DC Community Out in Strength to Support Capital Breast Care Center
Posted in Lombardi Stories | Tagged breast cancer, cancer, Gift of Life Breakfast, Ralph Lauren Center for Cancer Prevention
(October 25, 2019) — More than 100 local community advocates and patients gathered October 25 for the 12th Annual Gift of Life Breakfast benefiting Georgetown Lombardi Comprehensive Cancer Center’s Capital Breast Care Center (CBCC).
CBCC works towards breaking down barriers to care to ensure women receive the quality support and knowledge needed to successfully navigate the health care system. CBCC’s mission is to provide community outreach and patient navigation services for cancer prevention and early detection, utilizing evidence-based health and wellness education practices, to underserved women in the Washington, DC, metropolitan area.
“The Georgetown Lombardi Community Advisory Council is a group of dedicated individuals that advocate for and represent the wards of the District, with a particular focus on those areas east of the river,” said Andrea Roane, breast health advocate and journalist, on the council’s behalf. “We know that the Capital Breast Care Center is only as strong as the community that supports our work.”
“As many of you know, Washington, DC, has some of the highest mortality rates in the nation for breast, prostate and colorectal cancers,” said Michael Sachtleben, president of MedStar Georgetown University Hospital and senior vice president of MedStar Health. “We also see high rates of preventable cancer risk factors, such as obesity, physical activity and smoking. These concerns, coupled with much lower screening rates for certain cancers contribute to our particularly high rate of cancer disparities here in DC.
“The elimination of disparities in health outcomes is one of the most important health equity and social justice issues of our time,” Sachtleben added. “The work of CBCC allows us to leverage our area’s cancer resources with the aim to better understand how to more effectively employ prevention and early detection strategies, and deliver cancer care when needed.”

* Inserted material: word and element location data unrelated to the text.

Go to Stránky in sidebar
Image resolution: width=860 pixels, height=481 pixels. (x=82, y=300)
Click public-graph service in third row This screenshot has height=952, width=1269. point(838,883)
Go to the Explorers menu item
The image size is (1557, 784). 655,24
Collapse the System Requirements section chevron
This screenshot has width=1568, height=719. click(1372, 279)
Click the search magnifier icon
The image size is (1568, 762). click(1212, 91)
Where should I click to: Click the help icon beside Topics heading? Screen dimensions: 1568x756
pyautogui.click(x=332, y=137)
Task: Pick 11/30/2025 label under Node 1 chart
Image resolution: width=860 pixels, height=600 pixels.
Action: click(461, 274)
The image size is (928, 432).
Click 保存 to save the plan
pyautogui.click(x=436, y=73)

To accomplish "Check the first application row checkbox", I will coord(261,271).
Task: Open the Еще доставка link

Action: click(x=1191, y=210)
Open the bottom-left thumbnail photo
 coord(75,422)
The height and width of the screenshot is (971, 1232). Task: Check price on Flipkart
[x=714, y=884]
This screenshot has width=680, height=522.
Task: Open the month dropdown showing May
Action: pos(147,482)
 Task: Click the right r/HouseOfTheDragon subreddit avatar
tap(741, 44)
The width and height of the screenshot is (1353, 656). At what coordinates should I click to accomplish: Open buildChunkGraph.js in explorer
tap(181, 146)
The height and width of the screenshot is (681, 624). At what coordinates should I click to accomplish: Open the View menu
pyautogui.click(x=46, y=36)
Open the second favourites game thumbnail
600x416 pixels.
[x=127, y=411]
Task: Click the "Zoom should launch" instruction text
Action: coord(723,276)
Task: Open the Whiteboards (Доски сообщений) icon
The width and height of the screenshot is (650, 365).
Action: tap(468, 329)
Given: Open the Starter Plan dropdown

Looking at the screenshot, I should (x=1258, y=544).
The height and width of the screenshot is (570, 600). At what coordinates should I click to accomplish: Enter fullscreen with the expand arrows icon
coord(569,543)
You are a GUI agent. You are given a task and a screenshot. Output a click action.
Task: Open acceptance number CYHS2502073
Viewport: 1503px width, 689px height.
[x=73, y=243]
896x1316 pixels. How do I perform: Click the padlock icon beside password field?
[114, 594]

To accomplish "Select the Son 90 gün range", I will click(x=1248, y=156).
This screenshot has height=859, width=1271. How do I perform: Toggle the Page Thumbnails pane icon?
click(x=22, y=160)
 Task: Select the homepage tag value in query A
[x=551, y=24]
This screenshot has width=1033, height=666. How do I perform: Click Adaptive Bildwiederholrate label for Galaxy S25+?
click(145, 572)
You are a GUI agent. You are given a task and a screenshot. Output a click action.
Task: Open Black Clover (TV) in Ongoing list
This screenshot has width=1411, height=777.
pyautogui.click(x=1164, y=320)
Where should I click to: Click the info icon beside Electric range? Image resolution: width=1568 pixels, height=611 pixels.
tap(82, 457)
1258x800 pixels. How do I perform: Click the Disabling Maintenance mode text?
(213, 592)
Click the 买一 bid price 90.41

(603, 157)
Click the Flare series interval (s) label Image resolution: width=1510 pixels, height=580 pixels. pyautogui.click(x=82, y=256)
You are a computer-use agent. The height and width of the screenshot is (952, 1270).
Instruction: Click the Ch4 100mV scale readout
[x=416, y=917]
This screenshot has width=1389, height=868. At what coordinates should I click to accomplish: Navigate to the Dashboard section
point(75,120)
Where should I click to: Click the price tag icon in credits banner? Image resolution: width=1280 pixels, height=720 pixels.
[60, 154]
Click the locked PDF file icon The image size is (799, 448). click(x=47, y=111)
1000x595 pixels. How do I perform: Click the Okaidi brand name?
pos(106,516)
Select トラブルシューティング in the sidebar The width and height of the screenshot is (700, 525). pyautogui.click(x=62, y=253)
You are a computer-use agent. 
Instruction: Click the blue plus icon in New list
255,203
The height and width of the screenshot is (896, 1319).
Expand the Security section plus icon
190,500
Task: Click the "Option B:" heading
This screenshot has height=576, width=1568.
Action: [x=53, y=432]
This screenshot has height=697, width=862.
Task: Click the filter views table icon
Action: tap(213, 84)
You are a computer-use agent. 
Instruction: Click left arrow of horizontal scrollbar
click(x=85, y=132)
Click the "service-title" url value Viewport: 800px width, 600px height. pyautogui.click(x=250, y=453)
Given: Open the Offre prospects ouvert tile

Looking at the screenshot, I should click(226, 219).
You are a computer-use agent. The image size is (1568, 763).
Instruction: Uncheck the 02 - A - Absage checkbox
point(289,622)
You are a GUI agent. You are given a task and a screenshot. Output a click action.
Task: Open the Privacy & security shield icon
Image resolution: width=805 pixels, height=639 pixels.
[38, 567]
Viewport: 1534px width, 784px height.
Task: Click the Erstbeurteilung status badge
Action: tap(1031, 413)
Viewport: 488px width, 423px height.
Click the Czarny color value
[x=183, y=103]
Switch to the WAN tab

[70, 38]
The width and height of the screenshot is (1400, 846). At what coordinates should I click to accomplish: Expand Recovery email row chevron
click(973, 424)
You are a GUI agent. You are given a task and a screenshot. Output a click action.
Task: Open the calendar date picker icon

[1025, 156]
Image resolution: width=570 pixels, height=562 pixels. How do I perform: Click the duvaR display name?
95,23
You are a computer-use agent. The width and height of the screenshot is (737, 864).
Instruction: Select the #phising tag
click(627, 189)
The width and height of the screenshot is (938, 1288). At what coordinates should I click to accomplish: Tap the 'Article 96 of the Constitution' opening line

More than 245,000 women get breast cancer every year in the U.S., and more than 40,000 die each year from the disease, LaQuandra Nesbitt, MD, director of the District of Columbia Department of Health, told attendees at the breakfast. Black and white women get breast cancer at the same rate, but black women die from breast cancer at a rate that’s about 40% higher. In DC, Ward 7 has the highest rate of breast cancer, while Ward 5 has the highest mortality rate.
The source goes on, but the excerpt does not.